• _Exercise requirements_
The word "computer" marks the lines you need; copy each of them from the data.

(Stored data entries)
=== Begin Enclosure ===

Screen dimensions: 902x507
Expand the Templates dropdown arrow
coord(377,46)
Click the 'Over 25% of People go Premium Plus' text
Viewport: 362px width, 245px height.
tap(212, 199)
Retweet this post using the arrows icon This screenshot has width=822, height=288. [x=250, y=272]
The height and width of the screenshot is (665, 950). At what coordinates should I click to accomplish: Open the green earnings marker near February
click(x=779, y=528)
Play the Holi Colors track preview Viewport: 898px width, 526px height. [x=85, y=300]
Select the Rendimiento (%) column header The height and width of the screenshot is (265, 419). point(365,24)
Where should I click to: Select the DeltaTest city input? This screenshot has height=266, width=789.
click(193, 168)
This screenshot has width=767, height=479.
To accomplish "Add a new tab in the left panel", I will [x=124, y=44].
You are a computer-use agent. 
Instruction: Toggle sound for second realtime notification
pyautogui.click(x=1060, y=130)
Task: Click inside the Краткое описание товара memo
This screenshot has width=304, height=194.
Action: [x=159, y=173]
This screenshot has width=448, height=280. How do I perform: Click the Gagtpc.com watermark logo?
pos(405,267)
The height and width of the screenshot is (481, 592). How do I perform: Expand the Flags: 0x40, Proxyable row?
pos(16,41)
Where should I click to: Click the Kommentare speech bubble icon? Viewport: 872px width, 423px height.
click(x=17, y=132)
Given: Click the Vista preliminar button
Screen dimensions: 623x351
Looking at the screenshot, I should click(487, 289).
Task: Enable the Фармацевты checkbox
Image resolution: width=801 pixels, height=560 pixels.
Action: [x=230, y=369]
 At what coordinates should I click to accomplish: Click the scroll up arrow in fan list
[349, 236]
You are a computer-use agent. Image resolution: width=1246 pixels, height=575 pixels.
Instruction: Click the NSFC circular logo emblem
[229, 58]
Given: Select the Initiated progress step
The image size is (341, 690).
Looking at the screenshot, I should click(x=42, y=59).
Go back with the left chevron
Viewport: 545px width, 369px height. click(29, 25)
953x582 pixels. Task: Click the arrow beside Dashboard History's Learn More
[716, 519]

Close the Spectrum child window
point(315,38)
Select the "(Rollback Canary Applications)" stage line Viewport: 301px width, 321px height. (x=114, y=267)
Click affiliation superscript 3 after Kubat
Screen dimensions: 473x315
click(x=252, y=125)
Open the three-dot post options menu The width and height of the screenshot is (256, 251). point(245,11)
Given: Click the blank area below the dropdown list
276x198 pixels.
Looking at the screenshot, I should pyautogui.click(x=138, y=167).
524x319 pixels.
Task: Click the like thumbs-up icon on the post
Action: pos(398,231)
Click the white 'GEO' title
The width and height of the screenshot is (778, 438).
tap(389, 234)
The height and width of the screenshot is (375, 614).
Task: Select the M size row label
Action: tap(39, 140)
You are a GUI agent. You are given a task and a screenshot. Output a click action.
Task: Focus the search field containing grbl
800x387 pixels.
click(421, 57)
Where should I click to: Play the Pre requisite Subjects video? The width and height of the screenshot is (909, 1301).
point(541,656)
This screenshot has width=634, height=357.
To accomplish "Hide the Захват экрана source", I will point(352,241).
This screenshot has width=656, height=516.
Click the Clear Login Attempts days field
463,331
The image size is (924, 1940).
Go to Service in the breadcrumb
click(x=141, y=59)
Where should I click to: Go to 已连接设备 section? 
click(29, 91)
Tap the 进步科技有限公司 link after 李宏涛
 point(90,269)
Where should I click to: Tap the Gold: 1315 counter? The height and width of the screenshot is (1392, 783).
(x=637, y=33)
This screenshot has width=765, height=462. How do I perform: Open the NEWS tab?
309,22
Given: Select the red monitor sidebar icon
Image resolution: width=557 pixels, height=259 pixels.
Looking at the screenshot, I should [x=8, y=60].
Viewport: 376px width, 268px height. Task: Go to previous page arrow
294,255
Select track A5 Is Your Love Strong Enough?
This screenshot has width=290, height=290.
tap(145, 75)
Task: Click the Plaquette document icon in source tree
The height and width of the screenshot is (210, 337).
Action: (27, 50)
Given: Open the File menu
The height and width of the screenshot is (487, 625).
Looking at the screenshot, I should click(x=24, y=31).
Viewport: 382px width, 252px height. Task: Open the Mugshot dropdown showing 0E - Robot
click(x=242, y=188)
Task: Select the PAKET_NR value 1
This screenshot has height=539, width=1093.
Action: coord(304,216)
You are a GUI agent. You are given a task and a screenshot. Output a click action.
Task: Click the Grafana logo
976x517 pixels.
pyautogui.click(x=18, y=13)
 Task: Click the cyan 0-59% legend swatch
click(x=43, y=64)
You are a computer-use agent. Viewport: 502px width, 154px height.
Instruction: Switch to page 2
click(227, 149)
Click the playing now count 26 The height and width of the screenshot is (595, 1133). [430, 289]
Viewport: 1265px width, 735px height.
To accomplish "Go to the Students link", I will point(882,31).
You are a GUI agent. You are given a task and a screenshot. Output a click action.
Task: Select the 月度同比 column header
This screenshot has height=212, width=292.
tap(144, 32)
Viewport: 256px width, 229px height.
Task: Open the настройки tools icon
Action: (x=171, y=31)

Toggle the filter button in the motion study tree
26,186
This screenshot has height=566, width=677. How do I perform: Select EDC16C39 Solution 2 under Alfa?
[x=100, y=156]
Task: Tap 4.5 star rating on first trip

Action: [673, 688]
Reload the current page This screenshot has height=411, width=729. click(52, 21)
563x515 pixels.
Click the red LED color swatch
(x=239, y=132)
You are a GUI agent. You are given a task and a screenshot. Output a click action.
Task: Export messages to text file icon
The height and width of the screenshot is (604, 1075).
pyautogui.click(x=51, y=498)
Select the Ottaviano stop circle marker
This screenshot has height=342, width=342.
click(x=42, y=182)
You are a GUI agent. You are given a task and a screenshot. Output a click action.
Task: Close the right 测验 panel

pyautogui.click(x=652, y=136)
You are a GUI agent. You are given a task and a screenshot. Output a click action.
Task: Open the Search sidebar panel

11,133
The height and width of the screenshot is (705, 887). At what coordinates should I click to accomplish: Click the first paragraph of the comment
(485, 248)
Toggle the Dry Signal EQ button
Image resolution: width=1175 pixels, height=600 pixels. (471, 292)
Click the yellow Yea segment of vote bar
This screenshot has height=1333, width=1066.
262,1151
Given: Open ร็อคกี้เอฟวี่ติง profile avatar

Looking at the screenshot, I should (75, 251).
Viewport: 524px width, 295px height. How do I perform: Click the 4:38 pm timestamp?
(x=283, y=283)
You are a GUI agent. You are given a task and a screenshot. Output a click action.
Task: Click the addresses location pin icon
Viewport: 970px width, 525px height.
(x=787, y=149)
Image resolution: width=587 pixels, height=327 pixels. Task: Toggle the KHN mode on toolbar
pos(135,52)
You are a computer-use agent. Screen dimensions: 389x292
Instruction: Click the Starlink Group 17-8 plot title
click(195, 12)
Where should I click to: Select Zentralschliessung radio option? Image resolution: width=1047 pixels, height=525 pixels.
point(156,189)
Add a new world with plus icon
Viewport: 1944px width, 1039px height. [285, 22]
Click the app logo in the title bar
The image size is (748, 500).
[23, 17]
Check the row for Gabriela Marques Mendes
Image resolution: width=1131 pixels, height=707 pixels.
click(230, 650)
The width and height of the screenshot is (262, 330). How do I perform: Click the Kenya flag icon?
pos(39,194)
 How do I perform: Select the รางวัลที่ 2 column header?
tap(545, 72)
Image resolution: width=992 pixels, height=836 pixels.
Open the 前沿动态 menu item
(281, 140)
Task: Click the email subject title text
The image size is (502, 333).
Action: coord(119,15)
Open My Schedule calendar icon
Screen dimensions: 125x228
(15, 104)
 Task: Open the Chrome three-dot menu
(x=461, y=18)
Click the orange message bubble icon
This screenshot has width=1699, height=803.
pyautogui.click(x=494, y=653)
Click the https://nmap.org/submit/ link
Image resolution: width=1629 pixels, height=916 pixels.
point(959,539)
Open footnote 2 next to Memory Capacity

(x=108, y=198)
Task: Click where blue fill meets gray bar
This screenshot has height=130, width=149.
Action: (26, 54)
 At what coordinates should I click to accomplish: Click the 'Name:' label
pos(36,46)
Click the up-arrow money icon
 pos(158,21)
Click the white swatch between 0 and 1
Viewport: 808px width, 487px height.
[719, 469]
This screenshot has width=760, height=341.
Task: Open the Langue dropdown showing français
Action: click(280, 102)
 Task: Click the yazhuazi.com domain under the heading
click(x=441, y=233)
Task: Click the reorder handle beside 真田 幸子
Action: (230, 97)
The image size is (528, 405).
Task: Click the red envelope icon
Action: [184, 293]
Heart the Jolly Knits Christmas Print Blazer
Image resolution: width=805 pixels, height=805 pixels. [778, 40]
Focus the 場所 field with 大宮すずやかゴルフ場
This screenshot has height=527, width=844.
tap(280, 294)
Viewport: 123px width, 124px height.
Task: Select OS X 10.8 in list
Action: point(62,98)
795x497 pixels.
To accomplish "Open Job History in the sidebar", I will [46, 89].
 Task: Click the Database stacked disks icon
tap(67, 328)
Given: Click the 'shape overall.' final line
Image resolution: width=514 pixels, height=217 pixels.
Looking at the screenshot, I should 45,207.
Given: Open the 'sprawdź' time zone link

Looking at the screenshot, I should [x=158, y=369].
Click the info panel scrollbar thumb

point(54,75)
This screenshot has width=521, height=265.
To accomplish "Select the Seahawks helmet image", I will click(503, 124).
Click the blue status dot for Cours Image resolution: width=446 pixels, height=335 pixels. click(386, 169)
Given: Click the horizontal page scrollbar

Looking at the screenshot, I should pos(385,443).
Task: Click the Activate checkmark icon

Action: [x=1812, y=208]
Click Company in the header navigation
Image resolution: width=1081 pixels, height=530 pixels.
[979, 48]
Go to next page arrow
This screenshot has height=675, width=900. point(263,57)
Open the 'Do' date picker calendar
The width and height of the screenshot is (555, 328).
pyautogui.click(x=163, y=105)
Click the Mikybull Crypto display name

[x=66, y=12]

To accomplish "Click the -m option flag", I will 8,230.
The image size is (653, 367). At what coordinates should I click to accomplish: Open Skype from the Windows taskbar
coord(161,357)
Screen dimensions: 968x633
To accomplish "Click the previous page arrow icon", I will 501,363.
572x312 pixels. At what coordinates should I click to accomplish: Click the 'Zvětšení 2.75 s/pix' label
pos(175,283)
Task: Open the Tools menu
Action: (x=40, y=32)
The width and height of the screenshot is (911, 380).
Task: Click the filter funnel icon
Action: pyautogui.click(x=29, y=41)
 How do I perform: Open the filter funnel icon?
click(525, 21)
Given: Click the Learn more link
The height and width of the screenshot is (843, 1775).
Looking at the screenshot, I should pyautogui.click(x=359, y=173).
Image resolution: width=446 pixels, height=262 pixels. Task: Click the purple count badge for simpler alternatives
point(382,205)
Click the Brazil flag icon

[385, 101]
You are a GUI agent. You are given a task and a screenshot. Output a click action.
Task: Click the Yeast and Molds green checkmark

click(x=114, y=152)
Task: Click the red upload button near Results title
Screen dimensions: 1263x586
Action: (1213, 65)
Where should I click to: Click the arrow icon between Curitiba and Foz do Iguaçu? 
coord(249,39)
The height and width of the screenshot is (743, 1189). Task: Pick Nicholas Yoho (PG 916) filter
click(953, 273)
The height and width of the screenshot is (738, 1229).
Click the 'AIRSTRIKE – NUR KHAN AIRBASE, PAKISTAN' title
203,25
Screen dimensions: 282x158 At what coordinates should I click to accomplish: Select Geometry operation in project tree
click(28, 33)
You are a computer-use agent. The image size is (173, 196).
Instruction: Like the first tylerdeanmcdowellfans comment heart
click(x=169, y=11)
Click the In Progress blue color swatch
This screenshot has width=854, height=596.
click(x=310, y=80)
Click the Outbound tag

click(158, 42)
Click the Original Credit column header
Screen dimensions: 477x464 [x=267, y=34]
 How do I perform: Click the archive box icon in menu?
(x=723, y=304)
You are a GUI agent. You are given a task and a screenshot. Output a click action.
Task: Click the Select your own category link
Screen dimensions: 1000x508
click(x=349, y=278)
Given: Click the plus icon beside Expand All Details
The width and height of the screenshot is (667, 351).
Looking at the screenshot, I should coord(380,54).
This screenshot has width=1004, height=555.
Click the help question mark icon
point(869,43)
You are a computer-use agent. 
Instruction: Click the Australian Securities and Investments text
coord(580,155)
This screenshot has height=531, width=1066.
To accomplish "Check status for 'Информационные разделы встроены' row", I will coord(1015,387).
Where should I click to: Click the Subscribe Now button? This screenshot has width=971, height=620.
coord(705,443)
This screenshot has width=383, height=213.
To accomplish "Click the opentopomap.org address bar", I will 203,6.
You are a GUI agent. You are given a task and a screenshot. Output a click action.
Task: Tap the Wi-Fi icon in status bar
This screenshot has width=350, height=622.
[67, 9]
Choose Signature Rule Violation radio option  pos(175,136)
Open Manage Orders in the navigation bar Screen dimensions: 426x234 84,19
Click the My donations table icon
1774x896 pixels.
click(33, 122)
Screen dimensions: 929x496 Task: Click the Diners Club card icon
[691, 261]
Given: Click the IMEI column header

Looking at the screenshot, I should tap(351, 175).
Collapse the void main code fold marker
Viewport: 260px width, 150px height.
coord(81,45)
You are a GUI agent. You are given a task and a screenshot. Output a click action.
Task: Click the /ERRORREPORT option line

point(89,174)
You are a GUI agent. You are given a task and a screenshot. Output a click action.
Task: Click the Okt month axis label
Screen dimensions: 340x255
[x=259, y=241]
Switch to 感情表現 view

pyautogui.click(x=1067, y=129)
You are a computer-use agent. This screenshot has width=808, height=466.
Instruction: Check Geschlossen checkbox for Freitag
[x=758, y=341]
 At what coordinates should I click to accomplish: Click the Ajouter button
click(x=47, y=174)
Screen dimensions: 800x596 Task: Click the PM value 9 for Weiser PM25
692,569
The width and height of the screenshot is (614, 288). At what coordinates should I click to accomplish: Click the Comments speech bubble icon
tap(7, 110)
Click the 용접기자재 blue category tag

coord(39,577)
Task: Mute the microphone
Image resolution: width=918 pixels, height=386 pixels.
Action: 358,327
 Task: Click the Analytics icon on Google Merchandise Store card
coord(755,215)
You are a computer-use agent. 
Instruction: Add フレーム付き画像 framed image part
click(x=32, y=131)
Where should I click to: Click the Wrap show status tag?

=== End Enclosure ===

• _Response to this exercise_
You are a computer-use agent. 
You are a computer-use agent. Image resolution: width=1246 pixels, height=575 pixels.
You are a computer-use agent. Viewport: 502px width, 154px height.
You are a computer-use agent. Screen dimensions: 389x292
You are a computer-use agent. The image size is (173, 196).
You are a computer-use agent. 
You are a computer-use agent. This screenshot has width=808, height=466.
You are a computer-use agent. 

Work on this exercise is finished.